EXERCISE REQUIREMENTS »
Could you show each line of the records that contains the word "computer"?

Segment Start: PROVIDED RECORDS

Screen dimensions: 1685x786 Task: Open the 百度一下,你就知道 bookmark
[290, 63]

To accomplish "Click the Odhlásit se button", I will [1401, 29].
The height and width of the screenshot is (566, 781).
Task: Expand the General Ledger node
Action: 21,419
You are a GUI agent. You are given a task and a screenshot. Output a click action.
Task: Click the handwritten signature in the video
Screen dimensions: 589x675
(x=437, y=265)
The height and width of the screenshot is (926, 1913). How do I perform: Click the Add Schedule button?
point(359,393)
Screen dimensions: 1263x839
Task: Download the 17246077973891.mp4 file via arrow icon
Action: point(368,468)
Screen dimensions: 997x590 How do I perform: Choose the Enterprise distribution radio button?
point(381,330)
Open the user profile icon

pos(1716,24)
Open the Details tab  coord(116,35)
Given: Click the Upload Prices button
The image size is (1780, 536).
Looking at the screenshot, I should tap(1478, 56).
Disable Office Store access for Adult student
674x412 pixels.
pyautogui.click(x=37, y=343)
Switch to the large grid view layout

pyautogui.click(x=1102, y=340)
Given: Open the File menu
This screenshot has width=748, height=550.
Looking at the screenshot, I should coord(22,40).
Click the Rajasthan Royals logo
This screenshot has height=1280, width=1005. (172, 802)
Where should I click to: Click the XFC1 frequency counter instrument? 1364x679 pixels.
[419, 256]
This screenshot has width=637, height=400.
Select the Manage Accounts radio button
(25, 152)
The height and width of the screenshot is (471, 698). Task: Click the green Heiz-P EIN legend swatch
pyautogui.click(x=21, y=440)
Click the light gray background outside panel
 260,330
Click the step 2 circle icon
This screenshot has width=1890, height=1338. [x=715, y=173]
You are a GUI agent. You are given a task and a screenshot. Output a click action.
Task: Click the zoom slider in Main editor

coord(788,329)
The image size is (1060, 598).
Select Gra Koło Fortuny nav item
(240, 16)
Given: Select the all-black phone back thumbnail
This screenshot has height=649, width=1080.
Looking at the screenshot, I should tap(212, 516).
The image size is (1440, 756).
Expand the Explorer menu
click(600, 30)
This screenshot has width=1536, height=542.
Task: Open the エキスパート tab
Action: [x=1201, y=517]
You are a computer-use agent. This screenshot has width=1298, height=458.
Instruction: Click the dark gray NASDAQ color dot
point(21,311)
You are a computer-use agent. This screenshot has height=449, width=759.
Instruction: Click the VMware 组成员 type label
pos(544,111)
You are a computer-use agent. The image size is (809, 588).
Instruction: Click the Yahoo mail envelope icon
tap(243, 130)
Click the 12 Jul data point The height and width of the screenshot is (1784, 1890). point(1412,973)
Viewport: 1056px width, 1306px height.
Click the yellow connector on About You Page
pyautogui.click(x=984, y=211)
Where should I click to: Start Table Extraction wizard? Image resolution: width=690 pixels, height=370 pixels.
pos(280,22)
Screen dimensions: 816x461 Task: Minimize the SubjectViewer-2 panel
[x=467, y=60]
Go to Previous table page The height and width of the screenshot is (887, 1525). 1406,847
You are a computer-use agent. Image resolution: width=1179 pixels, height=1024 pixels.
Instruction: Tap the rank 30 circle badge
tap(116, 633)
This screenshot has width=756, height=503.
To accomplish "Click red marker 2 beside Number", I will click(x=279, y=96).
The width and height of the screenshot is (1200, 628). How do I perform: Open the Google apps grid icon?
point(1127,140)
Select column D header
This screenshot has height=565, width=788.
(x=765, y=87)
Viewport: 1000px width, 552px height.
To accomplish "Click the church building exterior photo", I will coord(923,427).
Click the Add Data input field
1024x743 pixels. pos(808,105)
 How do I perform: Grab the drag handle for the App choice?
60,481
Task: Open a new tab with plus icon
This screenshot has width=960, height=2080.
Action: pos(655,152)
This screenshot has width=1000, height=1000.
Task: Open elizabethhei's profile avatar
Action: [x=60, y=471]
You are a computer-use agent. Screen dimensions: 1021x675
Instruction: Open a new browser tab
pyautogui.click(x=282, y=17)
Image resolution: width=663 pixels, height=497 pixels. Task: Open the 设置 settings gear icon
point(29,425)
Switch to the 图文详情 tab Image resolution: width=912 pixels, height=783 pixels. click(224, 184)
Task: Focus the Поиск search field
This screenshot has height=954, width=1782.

Segment End: PROVIDED RECORDS

OUTPUT FOR THIS TASK »
You are a computer-use agent. This screenshot has width=1298, height=458.
You are a computer-use agent. This screenshot has height=449, width=759.
You are a computer-use agent. The image size is (809, 588).
You are a computer-use agent. Image resolution: width=1179 pixels, height=1024 pixels.
You are a computer-use agent. Screen dimensions: 1021x675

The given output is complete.